Remarkably, the dollar continues to fall, defying economic theory and previous experience. As suggested last week, we think this mainly reflects a recalibration in relative expectations for growth and inflation across the major economies, as opposed to a meaningful reappraisal of the dollar’s role in the global financial system. Real yield differentials have narrowed dramatically against the greenback as investors have moved to price in higher import costs, a significant drop in exports, and weaker consumption and investment growth in the United States itself—all stemming from the fact that the country has declared a trade war against all of its major partners simultaneously**, exposing its own economy to shoulder the largest burden, in proportional terms.

However, when America sneezes, the world tends to catch Covid. Trade and financial linkages between the United States and the rest of the globe remain incredibly strong, and the second-round effects of a slowdown in the world’s consumer-of-last-resort have a long history of propagating across oceans at a delay. It is unlikely that this time is different, and if it is not different, the ‘dollar smile’ dynamic—which posits that the greenback tends to strengthen against other currencies when the American economy is either extremely strong, or extremely weak in comparison with its global counterparts—should begin to kick in.

The Canadian dollar looks vulnerable in the short term. Commodity prices are still plunging, with West Texas Intermediate crude now down more than 15 percent this month, Friday’s payrolls report showed the most significant contraction in jobs creation in three years, and uncertainty levels have soared to almost-inconceivable levels, with the Bank of Canada’s first quarter surveys—out later today—likely to show businesses and consumers reaching a state of paralysis in the face of the major questions facing the economy. The probability of a rate cut at the central bank’s April meeting has jumped to 65 percent, and could go higher in the coming days and weeks as incoming data confirms a slowdown.

But the Trump administration is also unlikely to stick to its guns.
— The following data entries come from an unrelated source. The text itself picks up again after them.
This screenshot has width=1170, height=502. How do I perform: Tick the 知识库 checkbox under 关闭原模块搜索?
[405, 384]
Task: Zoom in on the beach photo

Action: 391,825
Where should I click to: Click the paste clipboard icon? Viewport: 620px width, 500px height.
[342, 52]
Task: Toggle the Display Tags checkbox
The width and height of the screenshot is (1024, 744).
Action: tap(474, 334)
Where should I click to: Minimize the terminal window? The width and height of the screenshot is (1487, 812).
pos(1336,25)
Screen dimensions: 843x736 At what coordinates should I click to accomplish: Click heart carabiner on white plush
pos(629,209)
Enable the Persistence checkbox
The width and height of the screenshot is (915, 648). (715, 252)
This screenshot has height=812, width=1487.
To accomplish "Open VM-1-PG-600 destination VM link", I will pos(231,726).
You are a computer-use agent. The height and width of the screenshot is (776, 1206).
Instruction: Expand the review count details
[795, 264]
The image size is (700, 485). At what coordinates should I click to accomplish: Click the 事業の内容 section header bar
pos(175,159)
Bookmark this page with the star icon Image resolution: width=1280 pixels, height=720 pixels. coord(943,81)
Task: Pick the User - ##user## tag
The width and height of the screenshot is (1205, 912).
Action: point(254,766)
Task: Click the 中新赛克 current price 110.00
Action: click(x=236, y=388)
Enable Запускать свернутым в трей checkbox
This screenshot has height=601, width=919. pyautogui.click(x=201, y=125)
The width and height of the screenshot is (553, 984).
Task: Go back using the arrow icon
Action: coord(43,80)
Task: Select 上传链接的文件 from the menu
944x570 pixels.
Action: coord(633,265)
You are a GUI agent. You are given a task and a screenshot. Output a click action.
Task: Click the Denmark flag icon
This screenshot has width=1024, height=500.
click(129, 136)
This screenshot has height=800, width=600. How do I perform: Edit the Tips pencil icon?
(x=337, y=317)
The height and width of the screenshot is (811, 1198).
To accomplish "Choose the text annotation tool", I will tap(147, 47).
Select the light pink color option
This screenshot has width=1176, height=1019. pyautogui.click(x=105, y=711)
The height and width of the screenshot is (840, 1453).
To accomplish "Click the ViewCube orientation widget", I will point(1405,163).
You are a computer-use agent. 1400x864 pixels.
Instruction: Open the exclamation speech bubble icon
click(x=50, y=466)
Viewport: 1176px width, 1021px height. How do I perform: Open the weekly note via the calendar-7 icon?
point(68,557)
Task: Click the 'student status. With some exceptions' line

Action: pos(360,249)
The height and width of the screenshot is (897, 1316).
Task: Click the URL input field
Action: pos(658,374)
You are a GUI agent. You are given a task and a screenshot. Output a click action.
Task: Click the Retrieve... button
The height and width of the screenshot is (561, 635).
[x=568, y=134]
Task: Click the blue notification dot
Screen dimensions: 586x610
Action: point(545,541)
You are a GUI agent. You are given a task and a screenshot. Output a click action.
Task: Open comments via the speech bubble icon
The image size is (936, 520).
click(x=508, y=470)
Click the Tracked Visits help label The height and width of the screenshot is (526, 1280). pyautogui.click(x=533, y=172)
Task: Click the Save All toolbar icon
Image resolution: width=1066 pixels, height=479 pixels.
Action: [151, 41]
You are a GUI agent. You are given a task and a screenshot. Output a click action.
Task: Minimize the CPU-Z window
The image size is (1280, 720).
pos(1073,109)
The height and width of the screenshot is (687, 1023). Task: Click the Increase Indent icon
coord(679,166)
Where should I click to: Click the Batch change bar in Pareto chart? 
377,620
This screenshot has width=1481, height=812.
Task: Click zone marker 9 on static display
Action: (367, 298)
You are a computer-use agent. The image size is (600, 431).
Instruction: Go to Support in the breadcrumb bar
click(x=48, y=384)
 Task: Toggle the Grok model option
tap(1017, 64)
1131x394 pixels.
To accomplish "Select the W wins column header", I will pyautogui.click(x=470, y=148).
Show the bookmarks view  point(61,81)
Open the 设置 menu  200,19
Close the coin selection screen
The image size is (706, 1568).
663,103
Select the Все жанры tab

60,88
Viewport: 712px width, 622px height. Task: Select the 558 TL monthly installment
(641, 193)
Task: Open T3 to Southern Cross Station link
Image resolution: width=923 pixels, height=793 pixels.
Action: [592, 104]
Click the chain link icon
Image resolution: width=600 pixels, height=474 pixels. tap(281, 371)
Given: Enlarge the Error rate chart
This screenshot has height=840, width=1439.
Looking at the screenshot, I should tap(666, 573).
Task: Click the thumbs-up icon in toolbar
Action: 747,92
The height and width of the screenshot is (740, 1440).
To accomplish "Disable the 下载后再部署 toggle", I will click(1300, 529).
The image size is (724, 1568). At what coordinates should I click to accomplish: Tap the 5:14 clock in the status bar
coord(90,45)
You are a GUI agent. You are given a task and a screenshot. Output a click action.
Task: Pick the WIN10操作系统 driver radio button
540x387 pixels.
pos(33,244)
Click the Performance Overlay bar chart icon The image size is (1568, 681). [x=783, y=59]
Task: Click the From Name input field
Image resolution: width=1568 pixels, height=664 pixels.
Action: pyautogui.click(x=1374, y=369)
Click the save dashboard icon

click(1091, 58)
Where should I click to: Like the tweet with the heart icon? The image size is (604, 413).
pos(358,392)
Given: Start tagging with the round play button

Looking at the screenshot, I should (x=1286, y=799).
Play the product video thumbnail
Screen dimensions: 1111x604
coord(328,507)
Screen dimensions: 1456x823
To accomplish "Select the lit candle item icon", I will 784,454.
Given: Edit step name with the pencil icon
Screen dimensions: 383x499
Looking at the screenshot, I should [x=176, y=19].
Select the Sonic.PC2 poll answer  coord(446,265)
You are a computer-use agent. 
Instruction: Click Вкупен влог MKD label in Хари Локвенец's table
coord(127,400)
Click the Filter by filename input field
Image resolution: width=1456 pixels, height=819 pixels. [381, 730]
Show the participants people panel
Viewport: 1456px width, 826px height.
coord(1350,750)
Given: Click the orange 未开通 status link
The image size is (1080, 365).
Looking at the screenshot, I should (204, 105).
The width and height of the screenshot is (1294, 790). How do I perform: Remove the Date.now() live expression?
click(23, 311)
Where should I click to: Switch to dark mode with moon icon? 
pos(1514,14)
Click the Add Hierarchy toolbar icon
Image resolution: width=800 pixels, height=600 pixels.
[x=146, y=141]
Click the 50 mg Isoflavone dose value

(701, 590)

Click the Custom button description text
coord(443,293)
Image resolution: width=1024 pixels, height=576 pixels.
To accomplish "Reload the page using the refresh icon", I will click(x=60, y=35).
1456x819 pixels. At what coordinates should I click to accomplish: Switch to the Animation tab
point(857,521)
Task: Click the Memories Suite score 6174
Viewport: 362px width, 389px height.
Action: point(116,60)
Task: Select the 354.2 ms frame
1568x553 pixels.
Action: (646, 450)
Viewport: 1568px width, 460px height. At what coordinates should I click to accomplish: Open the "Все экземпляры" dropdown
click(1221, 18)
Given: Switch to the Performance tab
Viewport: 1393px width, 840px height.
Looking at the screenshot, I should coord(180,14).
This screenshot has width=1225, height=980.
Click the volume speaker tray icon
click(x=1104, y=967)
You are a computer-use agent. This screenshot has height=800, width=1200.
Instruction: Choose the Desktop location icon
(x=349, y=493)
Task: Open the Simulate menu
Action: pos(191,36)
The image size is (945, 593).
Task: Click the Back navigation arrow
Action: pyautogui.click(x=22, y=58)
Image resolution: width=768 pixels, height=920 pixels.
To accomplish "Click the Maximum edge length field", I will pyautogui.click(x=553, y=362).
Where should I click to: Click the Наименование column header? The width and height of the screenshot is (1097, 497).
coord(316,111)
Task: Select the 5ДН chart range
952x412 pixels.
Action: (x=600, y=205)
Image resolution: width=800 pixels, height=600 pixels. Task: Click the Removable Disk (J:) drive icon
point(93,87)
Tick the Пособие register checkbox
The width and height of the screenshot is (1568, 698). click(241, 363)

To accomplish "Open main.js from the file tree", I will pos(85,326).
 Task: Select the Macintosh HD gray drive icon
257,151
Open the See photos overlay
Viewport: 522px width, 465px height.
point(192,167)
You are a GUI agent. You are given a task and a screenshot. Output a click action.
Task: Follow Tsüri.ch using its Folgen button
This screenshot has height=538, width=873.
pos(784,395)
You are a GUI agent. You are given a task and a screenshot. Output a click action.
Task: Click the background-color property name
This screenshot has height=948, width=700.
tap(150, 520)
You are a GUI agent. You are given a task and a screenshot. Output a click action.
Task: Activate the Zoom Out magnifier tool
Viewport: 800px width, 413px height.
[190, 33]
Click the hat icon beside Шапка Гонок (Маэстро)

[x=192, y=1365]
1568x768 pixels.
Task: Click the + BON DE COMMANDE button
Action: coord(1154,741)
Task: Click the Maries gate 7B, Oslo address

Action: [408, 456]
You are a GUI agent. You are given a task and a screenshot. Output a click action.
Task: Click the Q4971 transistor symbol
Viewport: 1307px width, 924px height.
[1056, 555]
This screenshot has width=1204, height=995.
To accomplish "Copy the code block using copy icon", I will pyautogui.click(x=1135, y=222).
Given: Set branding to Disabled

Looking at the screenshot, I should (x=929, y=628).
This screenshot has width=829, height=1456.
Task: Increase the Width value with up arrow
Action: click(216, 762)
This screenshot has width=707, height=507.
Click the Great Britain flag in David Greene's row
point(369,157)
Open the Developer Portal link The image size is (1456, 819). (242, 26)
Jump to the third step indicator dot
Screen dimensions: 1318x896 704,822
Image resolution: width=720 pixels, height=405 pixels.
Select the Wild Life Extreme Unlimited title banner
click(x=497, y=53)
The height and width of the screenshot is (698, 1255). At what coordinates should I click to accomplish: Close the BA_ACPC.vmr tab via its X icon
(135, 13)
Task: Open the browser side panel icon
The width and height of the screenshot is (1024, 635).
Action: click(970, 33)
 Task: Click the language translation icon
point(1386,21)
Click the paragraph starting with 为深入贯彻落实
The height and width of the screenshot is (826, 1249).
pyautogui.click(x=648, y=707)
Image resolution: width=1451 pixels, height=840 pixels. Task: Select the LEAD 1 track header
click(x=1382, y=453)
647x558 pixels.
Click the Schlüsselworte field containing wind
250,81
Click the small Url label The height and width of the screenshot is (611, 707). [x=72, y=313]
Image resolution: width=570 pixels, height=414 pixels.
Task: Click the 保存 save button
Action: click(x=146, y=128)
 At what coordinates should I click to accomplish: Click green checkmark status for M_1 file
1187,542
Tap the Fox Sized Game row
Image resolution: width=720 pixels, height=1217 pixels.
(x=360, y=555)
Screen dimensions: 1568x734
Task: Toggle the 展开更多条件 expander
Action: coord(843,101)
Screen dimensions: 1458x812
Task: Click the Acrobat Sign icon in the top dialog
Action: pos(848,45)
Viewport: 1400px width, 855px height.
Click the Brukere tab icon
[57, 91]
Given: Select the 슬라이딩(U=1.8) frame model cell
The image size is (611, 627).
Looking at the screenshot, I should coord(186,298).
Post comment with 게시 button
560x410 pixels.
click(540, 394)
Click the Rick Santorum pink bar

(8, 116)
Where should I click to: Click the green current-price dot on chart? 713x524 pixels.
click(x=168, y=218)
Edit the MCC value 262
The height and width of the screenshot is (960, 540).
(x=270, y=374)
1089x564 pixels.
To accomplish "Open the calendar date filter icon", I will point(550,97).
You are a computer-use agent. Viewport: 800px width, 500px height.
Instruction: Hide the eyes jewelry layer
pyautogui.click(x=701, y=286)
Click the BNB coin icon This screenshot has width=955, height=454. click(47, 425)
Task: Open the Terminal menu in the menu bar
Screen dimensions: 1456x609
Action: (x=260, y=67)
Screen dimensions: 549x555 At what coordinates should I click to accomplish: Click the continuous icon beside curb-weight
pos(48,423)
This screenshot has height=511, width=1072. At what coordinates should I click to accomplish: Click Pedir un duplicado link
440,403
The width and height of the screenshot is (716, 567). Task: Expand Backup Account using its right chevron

Pressure on the president to reverse course intensified dramatically over the weekend as markets plunged, with Bill Ackman—one of his biggest backers—saying this “is not what we voted for” and Stan Druckenmiller—a long-time Republican, Scott Bessent’s former boss at the Soros Fund, and one of the world’s most successful investors—noting “I do not support tariffs exceeding 10 percent”. It seems likely that tariffs could be delayed, or symbolic** deals could be inked with a number of the countries named in last week’s action in the coming days, helping to alleviate stress in financial markets. We wouldn’t rule out a dead-cat bounce in today’s session followed by a renewed selloff, and then an eventual capitulation that triggers another round of moves in currencies.

*A 90-stock index was originally constructed in 1926 by the Standard Statistics Company and was expanded to 500 in 1957 under Standard & Poor’s.

**Reductions in tariffs—particularly in countries like Vietnam—remain extremely unlikely to cut US trade deficits. Relative cost, wealth, and spending differences between the United States and the world are at fault for trade deficits, not tariffs imposed by poor countries on infant industries.